Opponents raise several counterpoints. The simplicity argument is real: a flat tax requires less administrative machinery, fewer brackets to adjust, and fewer disputes about classification. There are also concerns about economic competitiveness. States with higher top rates sometimes see net outflows of high-income residents to lower-tax states, though research suggests taxes are one factor among many in migration decisions — employment, family, and lifestyle tend to matter more.

Revenue volatility is another genuine concern. Income taxes tied to higher earners’ income tend to swing more dramatically during recessions, because high-income taxpayers receive a larger share of capital gains and bonuses that evaporate during downturns. That said, academic research has found that the progressivity of the rate structure itself explains relatively little of the variation in revenue stability from state to state. The concentration of income and capital gains among top earners mattered far more than whether rates were flat or graduated.
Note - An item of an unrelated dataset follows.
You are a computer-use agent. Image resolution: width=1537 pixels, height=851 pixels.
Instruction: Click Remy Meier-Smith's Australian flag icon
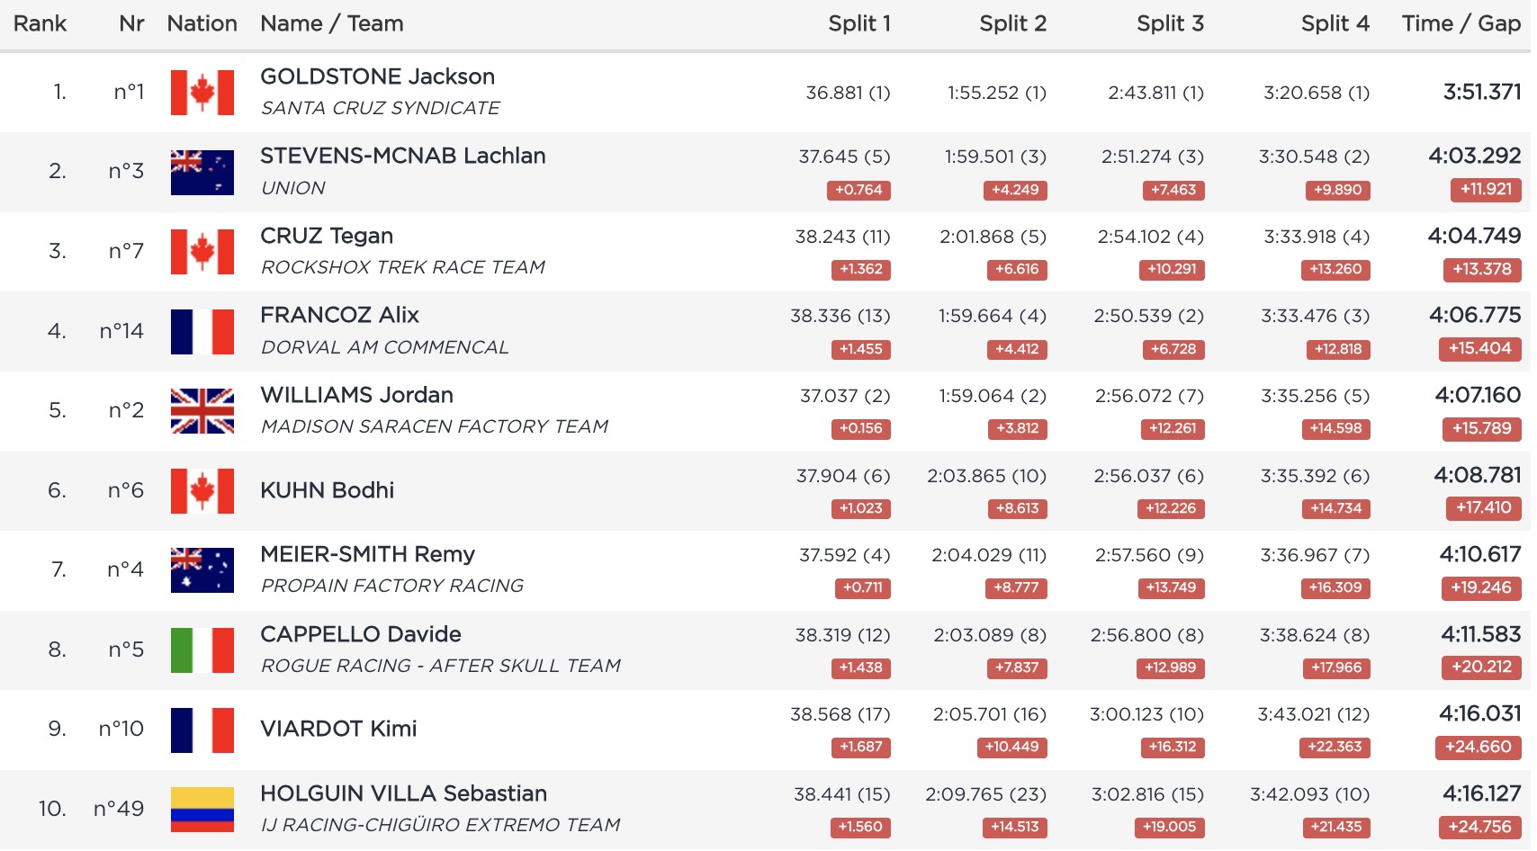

What Happens After Ratification

If voters approve a graduated income tax amendment, the state’s revenue department faces a substantial administrative overhaul. At the federal level, the IRS already publishes updated withholding tables every year so employers can calculate the correct payroll deductions under the existing graduated system.7Internal Revenue Service. Publication 15-T – Federal Income Tax Withholding Methods A state transitioning from flat to graduated rates must build this infrastructure from scratch — new withholding tables, new tax forms, and updated specifications for tax software providers.

The transition typically takes effect at the start of the next calendar year to give employers and preparers time to update their systems. Employers who fail to implement updated withholding requirements face liability for the additional tax that should have been withheld.8Internal Revenue Service. Withholding Compliance Questions and Answers For individual taxpayers, filing becomes slightly more complex, though modern tax software handles the bracket calculations automatically. The real adjustment is psychological — taxpayers accustomed to multiplying their income by a single rate now need to understand that their effective rate will differ from any single bracket rate.

Track Record at the Ballot Box

Graduated income tax amendments fail far more often than they pass. Voters have rejected these proposals repeatedly over the past century, across multiple states and multiple decades. One state put graduated tax amendments before voters six separate times between 1962 and 2022, losing five of those contests before finally approving a modified version — a surtax on income above $1 million rather than a full set of graduated brackets. Another large state rejected its graduated tax amendment in 2020, with roughly 53 percent of voters saying no despite years of legislative groundwork and significant campaign spending on both sides.

The pattern reveals something important about public opinion on taxation. Voters consistently express support for the idea that wealthier residents should pay more, but they resist giving their legislature open-ended authority to set multiple rate tiers. The most common objection is not that graduated rates are unfair — it’s that voters don’t trust future lawmakers to keep the higher rates targeted at top earners rather than gradually expanding them downward. The one recent success came with a structurally limited approach: a single surtax on income above a very high threshold, dedicated to specific spending categories, with the threshold indexed to inflation. That framework addressed the trust problem in a way that fully graduated proposals have struggled to match.